___ DATA LISTING ___
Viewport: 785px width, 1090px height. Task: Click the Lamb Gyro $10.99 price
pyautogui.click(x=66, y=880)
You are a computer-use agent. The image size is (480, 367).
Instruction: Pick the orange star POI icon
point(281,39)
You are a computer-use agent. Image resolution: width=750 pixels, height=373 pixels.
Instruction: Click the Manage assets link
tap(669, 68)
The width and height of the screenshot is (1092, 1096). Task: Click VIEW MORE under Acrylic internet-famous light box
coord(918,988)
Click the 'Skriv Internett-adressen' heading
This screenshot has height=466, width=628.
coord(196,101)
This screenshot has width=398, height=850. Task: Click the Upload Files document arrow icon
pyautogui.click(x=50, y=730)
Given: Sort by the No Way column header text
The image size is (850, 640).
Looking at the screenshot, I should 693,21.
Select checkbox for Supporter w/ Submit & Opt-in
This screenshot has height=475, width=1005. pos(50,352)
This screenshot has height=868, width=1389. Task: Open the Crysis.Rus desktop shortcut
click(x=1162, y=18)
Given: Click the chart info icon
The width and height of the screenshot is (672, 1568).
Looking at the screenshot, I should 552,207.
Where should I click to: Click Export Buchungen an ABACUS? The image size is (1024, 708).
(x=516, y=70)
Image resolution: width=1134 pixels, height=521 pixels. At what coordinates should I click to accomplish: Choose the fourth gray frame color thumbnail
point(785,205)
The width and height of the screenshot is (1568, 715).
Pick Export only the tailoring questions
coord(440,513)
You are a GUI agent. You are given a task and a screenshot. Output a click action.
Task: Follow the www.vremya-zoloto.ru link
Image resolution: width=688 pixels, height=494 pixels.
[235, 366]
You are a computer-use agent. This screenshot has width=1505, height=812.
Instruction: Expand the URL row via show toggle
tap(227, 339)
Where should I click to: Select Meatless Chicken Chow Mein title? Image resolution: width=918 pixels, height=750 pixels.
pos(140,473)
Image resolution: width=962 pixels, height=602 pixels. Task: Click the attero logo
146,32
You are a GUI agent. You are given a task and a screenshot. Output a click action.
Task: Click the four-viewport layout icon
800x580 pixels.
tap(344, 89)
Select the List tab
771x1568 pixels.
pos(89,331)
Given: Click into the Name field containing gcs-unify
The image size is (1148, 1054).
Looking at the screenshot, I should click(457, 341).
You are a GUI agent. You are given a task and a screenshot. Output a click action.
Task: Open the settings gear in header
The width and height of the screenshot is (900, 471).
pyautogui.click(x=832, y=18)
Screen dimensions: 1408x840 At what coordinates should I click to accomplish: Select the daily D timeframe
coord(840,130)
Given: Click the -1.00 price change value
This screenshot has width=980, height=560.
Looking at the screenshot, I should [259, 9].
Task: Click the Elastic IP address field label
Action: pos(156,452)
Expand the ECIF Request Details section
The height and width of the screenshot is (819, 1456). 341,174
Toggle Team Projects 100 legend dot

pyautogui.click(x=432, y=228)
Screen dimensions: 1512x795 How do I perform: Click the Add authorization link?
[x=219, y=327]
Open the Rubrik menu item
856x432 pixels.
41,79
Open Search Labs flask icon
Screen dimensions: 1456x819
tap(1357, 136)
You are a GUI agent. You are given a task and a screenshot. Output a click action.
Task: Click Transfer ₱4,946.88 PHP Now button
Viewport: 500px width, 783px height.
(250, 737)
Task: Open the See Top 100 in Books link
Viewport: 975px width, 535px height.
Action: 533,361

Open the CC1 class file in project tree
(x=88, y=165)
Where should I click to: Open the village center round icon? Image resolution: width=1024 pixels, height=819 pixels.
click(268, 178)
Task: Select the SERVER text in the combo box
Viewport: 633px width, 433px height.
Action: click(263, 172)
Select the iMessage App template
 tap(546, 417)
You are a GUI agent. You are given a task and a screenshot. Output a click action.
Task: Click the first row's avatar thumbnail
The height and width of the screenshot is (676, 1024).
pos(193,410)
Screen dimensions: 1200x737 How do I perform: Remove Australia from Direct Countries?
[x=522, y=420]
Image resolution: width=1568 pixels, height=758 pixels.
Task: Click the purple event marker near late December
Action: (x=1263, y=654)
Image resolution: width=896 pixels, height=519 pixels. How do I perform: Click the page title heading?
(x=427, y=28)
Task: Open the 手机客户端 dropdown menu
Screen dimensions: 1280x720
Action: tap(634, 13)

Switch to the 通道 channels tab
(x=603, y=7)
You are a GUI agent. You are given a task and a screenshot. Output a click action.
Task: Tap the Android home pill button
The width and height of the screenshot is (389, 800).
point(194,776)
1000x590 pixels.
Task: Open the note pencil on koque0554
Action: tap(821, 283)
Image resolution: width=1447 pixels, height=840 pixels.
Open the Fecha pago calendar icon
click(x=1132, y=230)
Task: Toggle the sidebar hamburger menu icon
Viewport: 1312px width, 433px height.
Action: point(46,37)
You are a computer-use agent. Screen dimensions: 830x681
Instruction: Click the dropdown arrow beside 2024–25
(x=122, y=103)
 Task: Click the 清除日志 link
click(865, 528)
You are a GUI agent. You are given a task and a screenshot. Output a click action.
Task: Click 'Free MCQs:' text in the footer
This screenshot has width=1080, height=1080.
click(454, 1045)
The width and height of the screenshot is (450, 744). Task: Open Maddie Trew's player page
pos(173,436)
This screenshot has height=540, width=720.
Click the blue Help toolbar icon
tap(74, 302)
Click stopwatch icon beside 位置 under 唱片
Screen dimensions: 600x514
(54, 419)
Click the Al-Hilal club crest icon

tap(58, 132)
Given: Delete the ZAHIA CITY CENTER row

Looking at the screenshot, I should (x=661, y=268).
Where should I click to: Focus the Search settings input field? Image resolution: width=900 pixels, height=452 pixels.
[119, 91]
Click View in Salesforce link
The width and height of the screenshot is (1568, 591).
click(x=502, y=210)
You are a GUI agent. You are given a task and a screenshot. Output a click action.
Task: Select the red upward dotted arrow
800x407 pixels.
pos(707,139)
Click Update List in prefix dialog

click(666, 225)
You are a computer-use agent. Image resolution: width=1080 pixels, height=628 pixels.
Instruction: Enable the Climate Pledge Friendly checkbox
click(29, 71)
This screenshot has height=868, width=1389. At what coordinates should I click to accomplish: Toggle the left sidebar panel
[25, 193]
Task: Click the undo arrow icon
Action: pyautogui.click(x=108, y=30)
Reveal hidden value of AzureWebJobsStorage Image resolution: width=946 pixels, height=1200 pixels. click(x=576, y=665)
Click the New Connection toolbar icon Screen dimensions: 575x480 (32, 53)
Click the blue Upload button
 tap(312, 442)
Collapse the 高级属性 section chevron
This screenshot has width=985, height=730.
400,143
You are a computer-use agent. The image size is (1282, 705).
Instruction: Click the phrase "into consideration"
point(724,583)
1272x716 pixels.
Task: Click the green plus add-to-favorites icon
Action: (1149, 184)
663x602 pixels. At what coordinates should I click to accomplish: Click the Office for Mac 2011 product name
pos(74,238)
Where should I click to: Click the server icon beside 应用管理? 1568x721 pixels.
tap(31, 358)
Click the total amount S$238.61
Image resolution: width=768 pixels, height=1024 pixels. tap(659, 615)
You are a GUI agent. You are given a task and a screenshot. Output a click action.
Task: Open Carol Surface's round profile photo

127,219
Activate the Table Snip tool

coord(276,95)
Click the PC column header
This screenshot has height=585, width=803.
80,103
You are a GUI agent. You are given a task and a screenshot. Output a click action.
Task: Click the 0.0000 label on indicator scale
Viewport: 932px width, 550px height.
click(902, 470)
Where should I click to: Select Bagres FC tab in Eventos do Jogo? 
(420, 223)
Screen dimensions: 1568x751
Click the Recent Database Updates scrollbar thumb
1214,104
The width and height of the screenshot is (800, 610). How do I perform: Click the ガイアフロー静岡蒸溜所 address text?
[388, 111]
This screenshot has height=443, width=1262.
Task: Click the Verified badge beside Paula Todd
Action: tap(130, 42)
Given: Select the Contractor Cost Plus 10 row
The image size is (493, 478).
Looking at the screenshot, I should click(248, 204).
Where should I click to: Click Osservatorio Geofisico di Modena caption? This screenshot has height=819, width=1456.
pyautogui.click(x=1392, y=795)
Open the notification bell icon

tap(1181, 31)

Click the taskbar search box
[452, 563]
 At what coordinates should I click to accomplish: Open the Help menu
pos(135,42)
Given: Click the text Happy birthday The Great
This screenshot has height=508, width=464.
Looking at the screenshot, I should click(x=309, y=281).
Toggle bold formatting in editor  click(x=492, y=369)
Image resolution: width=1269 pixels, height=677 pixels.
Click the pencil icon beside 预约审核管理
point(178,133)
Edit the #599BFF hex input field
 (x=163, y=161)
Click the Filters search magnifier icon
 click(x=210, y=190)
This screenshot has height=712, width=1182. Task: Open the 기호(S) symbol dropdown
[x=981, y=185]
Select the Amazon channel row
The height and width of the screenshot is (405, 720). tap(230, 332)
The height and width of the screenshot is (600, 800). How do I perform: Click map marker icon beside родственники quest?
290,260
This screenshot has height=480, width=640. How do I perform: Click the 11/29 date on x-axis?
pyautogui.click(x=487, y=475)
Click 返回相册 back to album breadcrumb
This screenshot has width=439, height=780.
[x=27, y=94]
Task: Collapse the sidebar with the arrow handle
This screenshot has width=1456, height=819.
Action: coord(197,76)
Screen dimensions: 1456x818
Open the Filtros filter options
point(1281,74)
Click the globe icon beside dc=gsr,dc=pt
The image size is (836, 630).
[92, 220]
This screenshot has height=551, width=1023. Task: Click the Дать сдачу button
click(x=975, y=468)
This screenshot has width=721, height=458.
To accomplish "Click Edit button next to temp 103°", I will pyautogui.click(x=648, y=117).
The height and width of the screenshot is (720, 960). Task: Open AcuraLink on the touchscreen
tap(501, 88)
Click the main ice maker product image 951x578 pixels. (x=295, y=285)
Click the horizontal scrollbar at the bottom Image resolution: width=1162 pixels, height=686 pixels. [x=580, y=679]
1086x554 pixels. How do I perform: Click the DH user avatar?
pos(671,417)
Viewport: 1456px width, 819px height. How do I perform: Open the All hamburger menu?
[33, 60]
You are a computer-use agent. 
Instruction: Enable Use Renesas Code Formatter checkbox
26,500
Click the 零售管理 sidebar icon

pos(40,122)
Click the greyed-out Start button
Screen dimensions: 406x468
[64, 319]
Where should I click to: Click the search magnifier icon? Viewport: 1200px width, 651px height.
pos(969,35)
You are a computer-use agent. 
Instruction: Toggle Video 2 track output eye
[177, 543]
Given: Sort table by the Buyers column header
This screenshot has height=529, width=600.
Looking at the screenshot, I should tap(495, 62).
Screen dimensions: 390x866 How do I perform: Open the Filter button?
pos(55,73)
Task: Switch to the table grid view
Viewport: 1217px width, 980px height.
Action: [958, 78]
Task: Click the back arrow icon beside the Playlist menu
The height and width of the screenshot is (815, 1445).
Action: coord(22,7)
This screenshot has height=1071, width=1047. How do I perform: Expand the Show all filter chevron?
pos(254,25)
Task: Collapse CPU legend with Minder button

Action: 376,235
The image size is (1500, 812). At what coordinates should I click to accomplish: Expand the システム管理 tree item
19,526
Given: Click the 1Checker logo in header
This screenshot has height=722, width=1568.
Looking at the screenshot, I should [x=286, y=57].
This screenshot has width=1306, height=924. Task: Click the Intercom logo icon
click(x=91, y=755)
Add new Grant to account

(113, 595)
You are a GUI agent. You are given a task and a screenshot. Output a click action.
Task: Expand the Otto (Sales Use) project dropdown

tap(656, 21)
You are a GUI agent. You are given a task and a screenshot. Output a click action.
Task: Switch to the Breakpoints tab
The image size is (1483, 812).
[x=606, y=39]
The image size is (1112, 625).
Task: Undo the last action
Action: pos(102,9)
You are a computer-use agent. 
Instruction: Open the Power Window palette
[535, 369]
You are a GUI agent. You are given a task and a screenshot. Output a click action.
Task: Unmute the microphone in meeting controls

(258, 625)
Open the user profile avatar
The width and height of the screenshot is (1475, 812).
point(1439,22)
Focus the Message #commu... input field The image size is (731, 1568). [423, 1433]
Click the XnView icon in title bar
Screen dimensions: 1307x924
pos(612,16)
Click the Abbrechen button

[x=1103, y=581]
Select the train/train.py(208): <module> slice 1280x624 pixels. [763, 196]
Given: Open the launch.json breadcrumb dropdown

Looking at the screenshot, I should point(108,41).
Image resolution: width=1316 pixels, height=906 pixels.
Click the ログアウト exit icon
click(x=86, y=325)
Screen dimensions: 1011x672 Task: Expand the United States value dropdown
___
Copy the lines from the very first one through the line containing "coord(440,513)", putting "Step" wherever "Instruction" appears and leaving everything else the same.

Viewport: 785px width, 1090px height. Task: Click the Lamb Gyro $10.99 price
pyautogui.click(x=66, y=880)
You are a computer-use agent. The image size is (480, 367).
Step: Pick the orange star POI icon
point(281,39)
You are a computer-use agent. Image resolution: width=750 pixels, height=373 pixels.
Step: Click the Manage assets link
tap(669, 68)
The width and height of the screenshot is (1092, 1096). Task: Click VIEW MORE under Acrylic internet-famous light box
coord(918,988)
Click the 'Skriv Internett-adressen' heading
This screenshot has height=466, width=628.
coord(196,101)
This screenshot has width=398, height=850. Task: Click the Upload Files document arrow icon
pyautogui.click(x=50, y=730)
Given: Sort by the No Way column header text
The image size is (850, 640).
Looking at the screenshot, I should 693,21.
Select checkbox for Supporter w/ Submit & Opt-in
This screenshot has height=475, width=1005. pos(50,352)
This screenshot has height=868, width=1389. Task: Open the Crysis.Rus desktop shortcut
click(x=1162, y=18)
Given: Click the chart info icon
The width and height of the screenshot is (672, 1568).
Looking at the screenshot, I should 552,207.
Where should I click to: Click Export Buchungen an ABACUS? The image size is (1024, 708).
(x=516, y=70)
Image resolution: width=1134 pixels, height=521 pixels. At what coordinates should I click to accomplish: Choose the fourth gray frame color thumbnail
point(785,205)
The width and height of the screenshot is (1568, 715).
Pick Export only the tailoring questions
coord(440,513)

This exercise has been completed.